= Поставленная цель 1 =
Перепиши в виде таблицы Markdown со столбцами «Номер» и «Строка» все строки данных, начиная со строки, где есть "Where should I click to: Skip", и заканчивая строкой, где есть "click(96, 392)", включая обе, а пустые строки пропусти.

= Отрывок =
▼

Итак, любовь здесь взаимна, и "друг" находится под неусыпной, ревнивой, заботливой охраной "царицы". Вслушаемся далее в признания 1884 г
Под чужой властью знойной вьюги
Виденья прежние забыв,
Я вновь таинственной подруги
Услышал гаснущий призыв.
И с криком ужаса и боли,
Железом схваченный орел,
Затрепетал мой дух в неволе
И сеть порвал и в высь ушел...
А вот запись от 1886 года:
Какой тяжелый сон! В толпе немых видений,
Теснящихся и реющих кругом,
Напрасно я ищу той благодатной тени,
Что тронула меня своим крылом.
Но только уступлю напору злых сомнений,
Глухой тоской и ужасом объят, --
Вновь чую над собой крыло незримой тени,
Ее слова по-прежнему звучат.
Какой тяжелый сон! Толпа немых видений
Растет, растет и заграждает путь,
И еле слышится далекий голос тени:
Не верь мгновенному, люби и не забудь.
И еще более знаменательная запись 1898 года:
Лишь забудешься днем, иль проснешься в полночи, --
Кто-то здесь... Мы вдвоем, --
Прямо в душу глядят лучезарные очи
Темной ночью и днем.

▲

= Исходные строки =
▼

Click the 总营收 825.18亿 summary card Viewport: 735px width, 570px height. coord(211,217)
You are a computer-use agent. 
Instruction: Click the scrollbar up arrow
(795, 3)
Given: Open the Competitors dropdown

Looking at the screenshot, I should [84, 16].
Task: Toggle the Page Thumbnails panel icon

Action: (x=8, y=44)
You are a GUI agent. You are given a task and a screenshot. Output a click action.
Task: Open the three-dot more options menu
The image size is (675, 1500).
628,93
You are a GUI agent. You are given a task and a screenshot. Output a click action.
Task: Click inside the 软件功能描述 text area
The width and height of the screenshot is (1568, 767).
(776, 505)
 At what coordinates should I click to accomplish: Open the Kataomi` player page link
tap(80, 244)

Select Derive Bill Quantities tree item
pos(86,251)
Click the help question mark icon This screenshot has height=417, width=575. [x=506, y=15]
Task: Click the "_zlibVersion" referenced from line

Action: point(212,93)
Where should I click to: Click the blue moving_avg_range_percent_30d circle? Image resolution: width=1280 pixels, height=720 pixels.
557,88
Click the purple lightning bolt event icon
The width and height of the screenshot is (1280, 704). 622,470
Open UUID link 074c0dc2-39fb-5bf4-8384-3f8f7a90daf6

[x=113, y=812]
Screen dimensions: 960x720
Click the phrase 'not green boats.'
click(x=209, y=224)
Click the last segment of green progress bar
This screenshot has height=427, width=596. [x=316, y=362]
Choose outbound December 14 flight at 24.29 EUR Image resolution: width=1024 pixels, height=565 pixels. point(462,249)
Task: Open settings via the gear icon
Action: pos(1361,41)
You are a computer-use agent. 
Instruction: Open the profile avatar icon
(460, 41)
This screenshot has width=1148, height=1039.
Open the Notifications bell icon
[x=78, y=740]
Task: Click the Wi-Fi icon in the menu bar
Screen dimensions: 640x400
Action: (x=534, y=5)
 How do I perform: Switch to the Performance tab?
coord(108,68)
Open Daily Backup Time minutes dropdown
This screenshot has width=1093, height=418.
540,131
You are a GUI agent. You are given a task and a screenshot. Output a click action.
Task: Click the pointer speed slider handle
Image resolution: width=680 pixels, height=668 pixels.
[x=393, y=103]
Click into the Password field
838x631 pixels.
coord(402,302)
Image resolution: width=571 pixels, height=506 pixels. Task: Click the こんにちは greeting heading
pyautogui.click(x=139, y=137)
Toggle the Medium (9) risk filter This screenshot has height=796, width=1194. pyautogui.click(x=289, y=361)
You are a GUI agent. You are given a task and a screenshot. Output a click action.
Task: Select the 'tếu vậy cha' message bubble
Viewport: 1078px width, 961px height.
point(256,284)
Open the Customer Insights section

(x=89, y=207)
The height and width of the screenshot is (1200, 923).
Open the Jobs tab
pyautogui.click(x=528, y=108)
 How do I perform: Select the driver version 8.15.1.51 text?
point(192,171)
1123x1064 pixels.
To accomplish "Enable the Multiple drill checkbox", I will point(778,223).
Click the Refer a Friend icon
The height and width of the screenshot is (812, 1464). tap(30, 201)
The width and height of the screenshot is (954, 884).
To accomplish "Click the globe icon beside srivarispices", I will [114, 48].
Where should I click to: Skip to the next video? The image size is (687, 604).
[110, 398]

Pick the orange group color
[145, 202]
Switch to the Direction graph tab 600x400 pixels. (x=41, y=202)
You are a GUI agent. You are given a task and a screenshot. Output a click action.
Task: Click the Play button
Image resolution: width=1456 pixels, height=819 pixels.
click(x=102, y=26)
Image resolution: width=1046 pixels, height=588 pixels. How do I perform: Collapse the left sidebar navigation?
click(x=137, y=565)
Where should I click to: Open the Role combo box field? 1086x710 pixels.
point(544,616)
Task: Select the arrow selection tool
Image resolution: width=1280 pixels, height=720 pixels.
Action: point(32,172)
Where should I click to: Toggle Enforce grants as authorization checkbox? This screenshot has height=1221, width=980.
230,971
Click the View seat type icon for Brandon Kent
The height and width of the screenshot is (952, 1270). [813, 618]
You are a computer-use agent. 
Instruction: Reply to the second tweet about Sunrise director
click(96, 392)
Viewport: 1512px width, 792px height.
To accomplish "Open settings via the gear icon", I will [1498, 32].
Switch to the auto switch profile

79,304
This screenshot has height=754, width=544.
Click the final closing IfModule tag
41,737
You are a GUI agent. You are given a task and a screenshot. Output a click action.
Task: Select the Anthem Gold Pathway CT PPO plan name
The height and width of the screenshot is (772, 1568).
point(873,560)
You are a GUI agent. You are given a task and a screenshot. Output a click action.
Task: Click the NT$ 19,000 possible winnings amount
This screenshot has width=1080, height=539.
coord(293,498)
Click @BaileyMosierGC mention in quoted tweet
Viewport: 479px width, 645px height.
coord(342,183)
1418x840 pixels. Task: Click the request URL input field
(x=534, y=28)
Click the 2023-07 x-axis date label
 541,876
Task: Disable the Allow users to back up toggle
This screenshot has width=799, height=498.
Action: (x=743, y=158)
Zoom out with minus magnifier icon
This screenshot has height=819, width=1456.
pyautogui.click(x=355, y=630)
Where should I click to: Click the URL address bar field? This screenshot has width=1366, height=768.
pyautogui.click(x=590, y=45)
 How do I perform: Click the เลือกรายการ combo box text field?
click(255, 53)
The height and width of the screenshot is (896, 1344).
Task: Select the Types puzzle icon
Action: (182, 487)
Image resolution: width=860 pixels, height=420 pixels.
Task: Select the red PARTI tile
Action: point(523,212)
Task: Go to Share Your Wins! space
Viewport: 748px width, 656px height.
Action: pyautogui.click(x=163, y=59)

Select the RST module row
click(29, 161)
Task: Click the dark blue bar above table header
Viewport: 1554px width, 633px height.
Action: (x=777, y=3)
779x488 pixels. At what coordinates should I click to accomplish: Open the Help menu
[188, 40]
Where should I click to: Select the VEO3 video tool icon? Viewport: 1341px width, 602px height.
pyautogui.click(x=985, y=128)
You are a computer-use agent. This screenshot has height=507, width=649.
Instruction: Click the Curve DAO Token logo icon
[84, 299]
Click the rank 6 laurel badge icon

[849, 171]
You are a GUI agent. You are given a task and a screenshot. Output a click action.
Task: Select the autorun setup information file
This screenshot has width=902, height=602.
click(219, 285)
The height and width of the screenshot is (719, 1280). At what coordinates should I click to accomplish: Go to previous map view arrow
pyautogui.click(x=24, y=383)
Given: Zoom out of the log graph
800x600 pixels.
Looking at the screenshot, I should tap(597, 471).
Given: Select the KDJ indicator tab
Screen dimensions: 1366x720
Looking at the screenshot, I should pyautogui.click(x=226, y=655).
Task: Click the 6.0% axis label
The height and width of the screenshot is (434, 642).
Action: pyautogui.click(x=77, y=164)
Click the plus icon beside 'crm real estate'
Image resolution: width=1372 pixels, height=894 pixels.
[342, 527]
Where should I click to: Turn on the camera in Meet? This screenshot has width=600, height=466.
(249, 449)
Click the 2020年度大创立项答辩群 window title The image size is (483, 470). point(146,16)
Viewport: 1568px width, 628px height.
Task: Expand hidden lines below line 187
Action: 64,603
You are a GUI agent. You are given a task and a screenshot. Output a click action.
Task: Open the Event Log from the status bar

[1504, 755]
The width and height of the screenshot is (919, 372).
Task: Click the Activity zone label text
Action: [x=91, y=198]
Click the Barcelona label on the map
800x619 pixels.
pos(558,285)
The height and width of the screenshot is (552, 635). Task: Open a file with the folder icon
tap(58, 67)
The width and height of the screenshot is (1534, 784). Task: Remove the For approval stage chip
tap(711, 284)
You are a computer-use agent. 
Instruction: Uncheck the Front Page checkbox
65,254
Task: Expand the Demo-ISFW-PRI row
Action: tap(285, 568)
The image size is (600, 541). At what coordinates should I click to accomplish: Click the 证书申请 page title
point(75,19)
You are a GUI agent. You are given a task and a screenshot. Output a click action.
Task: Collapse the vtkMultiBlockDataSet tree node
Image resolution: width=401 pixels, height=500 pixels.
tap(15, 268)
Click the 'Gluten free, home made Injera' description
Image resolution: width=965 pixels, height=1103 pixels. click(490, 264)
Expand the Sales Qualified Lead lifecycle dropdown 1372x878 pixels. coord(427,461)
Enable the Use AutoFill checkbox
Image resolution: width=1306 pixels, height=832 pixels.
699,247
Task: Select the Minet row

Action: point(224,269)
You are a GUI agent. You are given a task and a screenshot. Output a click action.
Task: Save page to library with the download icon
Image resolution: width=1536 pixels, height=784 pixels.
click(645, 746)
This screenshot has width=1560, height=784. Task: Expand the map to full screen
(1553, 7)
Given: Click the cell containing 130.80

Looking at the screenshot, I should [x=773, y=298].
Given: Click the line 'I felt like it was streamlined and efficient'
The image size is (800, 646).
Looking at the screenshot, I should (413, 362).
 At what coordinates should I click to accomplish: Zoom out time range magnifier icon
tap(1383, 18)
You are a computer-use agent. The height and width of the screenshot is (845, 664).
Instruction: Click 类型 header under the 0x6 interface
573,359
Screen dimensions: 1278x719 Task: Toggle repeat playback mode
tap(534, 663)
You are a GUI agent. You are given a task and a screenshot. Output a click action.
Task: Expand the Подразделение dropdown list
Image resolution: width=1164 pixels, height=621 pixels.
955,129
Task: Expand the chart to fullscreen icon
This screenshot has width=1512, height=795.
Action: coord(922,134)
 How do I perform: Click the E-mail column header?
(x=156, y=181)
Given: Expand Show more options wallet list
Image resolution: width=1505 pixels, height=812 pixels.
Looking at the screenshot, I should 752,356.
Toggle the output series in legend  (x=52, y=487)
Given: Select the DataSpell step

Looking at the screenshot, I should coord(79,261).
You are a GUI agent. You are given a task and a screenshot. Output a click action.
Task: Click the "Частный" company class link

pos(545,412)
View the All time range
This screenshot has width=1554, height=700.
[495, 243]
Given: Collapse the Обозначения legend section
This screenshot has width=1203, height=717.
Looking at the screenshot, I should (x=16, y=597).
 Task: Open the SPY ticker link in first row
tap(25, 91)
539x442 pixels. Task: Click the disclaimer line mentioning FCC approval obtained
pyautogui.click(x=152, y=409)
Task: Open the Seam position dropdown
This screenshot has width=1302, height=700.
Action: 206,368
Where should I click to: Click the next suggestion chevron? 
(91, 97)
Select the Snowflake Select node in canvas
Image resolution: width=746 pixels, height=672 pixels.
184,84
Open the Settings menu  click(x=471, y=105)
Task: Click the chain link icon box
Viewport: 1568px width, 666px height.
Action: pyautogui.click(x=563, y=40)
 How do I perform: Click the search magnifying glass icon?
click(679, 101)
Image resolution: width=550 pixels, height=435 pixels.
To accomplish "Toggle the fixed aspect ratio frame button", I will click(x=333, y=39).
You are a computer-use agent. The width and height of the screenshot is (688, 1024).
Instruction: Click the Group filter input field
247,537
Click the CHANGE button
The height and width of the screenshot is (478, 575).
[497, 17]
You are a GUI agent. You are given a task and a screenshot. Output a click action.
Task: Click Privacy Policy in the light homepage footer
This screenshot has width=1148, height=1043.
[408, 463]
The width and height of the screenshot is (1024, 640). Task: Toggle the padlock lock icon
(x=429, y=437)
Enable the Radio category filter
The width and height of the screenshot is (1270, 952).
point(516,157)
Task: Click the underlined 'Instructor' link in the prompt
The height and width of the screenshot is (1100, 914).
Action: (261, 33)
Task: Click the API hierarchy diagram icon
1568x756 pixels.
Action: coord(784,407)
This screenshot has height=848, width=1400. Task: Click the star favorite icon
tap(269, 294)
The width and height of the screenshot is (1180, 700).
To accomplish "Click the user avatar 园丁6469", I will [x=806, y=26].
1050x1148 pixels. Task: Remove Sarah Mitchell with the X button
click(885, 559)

▲

= Поставленная цель 2 =
Каким годом в отрывке помечена запись, названная еще более знаменательной?

= Письменный ответ 1 =
| Номер | Строка |
|---|---|
| 1 | Where should I click to: Skip to the next video? The image size is (687, 604). |
| 2 | [110, 398] |
| 3 | Pick the orange group color |
| 4 | [145, 202] |
| 5 | Switch to the Direction graph tab 600x400 pixels. (x=41, y=202) |
| 6 | You are a GUI agent. You are given a task and a screenshot. Output a click action. |
| 7 | Task: Click the Play button |
| 8 | Image resolution: width=1456 pixels, height=819 pixels. |
| 9 | click(x=102, y=26) |
| 10 | Image resolution: width=1046 pixels, height=588 pixels. How do I perform: Collapse the left sidebar navigation? |
| 11 | click(x=137, y=565) |
| 12 | Where should I click to: Open the Role combo box field? 1086x710 pixels. |
| 13 | point(544,616) |
| 14 | Task: Select the arrow selection tool |
| 15 | Image resolution: width=1280 pixels, height=720 pixels. |
| 16 | Action: point(32,172) |
| 17 | Where should I click to: Toggle Enforce grants as authorization checkbox? This screenshot has height=1221, width=980. |
| 18 | 230,971 |
| 19 | Click the View seat type icon for Brandon Kent |
| 20 | The height and width of the screenshot is (952, 1270). [813, 618] |
| 21 | You are a computer-use agent.  |
| 22 | Instruction: Reply to the second tweet about Sunrise director |
| 23 | click(96, 392) |

= Письменный ответ 2 =
1898 годом.